Records
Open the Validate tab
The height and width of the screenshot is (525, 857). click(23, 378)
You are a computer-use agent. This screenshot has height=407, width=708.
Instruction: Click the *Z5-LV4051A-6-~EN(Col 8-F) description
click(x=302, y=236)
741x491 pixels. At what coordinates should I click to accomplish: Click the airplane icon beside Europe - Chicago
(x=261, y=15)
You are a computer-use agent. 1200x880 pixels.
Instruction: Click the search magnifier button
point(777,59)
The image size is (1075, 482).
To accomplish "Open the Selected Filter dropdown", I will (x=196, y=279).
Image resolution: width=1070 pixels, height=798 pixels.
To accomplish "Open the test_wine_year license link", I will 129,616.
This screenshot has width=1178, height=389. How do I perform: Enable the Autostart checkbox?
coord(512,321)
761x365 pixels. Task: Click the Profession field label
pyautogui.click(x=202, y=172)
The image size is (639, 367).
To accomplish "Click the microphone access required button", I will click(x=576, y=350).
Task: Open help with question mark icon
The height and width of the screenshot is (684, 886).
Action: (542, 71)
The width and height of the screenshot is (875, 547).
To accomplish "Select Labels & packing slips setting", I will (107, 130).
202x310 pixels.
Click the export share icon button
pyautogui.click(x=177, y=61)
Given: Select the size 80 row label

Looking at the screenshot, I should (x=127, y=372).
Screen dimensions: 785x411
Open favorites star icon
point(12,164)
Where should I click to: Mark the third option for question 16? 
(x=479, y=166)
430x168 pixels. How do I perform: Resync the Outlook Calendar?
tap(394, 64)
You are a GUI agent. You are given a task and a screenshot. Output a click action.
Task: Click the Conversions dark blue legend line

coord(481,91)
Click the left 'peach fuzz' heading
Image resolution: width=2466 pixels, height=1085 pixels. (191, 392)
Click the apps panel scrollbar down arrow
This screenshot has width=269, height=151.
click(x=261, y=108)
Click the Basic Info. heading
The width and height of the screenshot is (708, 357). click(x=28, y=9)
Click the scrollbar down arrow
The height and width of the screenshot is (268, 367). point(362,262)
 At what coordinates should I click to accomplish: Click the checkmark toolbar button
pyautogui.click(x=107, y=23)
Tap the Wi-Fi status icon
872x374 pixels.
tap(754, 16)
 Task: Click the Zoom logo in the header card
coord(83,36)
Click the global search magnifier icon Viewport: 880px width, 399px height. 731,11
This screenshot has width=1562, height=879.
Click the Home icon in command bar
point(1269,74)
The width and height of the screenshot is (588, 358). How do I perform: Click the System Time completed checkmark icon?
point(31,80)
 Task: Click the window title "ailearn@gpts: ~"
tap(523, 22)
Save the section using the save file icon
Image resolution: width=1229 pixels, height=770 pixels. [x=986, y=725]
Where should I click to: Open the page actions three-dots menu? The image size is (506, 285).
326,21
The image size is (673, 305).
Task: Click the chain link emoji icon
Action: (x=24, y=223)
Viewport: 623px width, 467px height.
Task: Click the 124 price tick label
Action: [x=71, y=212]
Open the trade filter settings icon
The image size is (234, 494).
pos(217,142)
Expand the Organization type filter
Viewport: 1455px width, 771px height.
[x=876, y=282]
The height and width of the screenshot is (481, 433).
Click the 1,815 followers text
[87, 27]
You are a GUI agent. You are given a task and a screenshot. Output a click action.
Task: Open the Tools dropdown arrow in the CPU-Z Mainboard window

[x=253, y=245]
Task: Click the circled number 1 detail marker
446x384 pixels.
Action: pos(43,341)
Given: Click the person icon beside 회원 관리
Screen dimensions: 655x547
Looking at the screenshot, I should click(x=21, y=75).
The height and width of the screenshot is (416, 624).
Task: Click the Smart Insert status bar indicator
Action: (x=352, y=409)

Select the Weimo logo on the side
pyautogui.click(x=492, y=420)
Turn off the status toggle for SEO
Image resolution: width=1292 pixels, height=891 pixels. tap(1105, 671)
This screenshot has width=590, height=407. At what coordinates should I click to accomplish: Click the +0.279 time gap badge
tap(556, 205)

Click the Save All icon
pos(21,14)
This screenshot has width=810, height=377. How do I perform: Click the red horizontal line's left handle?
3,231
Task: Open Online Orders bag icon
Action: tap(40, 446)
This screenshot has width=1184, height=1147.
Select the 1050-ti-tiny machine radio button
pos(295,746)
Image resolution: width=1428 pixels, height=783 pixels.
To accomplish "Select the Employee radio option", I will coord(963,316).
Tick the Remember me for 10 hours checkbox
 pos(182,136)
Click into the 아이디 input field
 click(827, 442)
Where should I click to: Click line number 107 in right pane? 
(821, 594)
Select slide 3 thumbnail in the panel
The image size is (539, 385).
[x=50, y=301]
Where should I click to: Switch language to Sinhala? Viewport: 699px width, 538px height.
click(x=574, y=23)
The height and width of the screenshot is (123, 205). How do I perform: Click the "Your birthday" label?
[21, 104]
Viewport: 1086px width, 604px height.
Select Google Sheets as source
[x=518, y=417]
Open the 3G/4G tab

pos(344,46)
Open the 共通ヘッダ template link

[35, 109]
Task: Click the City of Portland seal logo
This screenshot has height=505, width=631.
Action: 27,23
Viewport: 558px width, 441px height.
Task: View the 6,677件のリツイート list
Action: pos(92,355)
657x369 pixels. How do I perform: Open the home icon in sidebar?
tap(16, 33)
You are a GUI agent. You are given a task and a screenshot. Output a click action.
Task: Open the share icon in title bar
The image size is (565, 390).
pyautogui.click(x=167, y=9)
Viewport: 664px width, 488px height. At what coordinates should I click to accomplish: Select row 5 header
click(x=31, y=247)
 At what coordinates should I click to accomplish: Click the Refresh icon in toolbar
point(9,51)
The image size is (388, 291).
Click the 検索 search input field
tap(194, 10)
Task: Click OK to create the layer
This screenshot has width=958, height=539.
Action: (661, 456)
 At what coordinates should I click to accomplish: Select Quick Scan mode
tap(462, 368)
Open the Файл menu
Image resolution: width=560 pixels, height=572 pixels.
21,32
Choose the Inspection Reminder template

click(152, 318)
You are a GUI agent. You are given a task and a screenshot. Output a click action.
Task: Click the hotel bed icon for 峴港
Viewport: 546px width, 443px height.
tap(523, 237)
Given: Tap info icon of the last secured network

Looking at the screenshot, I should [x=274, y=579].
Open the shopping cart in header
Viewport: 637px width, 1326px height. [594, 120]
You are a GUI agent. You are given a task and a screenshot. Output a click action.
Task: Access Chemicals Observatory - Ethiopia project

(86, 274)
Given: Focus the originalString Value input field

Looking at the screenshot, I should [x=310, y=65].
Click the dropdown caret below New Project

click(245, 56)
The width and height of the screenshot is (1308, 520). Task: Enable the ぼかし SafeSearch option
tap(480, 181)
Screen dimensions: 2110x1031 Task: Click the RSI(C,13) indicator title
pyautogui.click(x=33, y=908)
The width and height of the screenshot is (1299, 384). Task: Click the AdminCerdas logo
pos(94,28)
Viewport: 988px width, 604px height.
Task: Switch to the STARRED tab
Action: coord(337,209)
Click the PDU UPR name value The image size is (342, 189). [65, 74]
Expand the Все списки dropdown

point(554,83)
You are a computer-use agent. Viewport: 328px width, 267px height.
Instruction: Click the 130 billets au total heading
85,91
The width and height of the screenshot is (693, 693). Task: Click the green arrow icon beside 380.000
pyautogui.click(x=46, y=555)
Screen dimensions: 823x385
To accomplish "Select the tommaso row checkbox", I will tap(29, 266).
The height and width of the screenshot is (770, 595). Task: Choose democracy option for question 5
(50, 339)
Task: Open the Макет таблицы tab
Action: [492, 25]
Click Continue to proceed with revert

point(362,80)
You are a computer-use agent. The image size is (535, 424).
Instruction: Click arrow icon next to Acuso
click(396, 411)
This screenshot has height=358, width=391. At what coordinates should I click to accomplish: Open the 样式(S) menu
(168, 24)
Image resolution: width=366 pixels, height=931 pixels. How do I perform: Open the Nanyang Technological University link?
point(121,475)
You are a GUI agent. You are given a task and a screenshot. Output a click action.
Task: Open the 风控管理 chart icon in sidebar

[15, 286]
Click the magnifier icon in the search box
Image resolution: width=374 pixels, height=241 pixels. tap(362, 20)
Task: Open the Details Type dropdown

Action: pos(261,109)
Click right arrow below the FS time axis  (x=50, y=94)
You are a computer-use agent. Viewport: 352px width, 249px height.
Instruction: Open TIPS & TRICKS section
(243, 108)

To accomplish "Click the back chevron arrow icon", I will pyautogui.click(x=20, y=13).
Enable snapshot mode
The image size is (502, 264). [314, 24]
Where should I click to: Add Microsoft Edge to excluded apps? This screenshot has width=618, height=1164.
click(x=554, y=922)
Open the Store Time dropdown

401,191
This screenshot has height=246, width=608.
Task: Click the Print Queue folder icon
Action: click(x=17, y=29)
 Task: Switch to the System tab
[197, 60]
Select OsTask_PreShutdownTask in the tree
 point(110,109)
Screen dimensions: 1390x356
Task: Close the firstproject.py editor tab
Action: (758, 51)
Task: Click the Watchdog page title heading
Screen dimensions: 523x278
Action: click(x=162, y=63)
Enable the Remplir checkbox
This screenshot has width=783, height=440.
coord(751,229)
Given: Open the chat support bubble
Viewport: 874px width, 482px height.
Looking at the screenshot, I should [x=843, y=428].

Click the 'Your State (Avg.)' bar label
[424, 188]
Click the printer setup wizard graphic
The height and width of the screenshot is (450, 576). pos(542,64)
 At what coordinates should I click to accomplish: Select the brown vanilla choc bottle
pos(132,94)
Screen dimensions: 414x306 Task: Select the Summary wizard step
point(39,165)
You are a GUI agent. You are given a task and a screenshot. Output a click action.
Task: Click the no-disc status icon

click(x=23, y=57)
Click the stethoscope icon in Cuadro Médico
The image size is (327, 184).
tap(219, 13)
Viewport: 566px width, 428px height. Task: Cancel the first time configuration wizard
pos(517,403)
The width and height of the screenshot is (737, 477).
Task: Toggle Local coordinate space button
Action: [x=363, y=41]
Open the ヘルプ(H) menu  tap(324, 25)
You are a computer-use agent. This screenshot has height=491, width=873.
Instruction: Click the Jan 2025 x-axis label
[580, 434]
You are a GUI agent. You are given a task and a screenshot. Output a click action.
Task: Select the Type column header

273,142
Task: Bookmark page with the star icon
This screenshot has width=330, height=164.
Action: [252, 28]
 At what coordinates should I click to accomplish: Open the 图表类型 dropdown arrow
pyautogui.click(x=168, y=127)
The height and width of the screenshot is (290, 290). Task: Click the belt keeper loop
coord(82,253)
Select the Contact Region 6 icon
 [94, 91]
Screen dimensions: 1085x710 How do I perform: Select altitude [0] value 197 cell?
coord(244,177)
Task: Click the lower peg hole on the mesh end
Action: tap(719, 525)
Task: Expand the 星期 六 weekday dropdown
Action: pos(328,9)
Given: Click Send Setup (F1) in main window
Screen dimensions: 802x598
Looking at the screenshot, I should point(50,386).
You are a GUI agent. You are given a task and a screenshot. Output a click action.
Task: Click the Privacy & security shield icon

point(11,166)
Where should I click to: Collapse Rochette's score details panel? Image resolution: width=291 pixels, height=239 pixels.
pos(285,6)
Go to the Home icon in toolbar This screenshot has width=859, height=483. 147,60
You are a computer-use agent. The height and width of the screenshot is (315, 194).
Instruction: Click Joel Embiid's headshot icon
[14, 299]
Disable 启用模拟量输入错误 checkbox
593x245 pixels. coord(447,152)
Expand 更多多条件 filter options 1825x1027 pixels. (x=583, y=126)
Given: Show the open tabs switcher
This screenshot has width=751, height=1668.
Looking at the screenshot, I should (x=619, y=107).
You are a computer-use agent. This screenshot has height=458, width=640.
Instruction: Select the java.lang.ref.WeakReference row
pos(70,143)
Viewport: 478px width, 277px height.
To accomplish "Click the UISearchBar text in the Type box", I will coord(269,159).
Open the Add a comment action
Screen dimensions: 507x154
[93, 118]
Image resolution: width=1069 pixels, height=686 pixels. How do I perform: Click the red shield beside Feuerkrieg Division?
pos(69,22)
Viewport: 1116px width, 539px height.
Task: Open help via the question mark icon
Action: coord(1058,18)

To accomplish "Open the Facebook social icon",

**YOUR GOAL**
Reproduce the rows from the line with "Given: Click the person icon beside 회원 관리" to the line with "tap(16, 33)", swapping "checkbox" for "tick box" and leaving everything else unchanged.

**RESULT**
Given: Click the person icon beside 회원 관리
Screen dimensions: 655x547
Looking at the screenshot, I should click(x=21, y=75).
The height and width of the screenshot is (416, 624).
Task: Click the Smart Insert status bar indicator
Action: (x=352, y=409)

Select the Weimo logo on the side
pyautogui.click(x=492, y=420)
Turn off the status toggle for SEO
Image resolution: width=1292 pixels, height=891 pixels. tap(1105, 671)
This screenshot has width=590, height=407. At what coordinates should I click to accomplish: Click the +0.279 time gap badge
tap(556, 205)

Click the Save All icon
pos(21,14)
This screenshot has width=810, height=377. How do I perform: Click the red horizontal line's left handle?
3,231
Task: Open Online Orders bag icon
Action: tap(40, 446)
This screenshot has width=1184, height=1147.
Select the 1050-ti-tiny machine radio button
pos(295,746)
Image resolution: width=1428 pixels, height=783 pixels.
To accomplish "Select the Employee radio option", I will coord(963,316).
Tick the Remember me for 10 hours tick box
 pos(182,136)
Click into the 아이디 input field
 click(827, 442)
Where should I click to: Click line number 107 in right pane? 
(821, 594)
Select slide 3 thumbnail in the panel
The image size is (539, 385).
[x=50, y=301]
Where should I click to: Switch language to Sinhala? Viewport: 699px width, 538px height.
click(x=574, y=23)
The height and width of the screenshot is (123, 205). How do I perform: Click the "Your birthday" label?
[21, 104]
Viewport: 1086px width, 604px height.
Select Google Sheets as source
[x=518, y=417]
Open the 3G/4G tab

pos(344,46)
Open the 共通ヘッダ template link

[35, 109]
Task: Click the City of Portland seal logo
This screenshot has height=505, width=631.
Action: 27,23
Viewport: 558px width, 441px height.
Task: View the 6,677件のリツイート list
Action: pos(92,355)
657x369 pixels. How do I perform: Open the home icon in sidebar?
tap(16, 33)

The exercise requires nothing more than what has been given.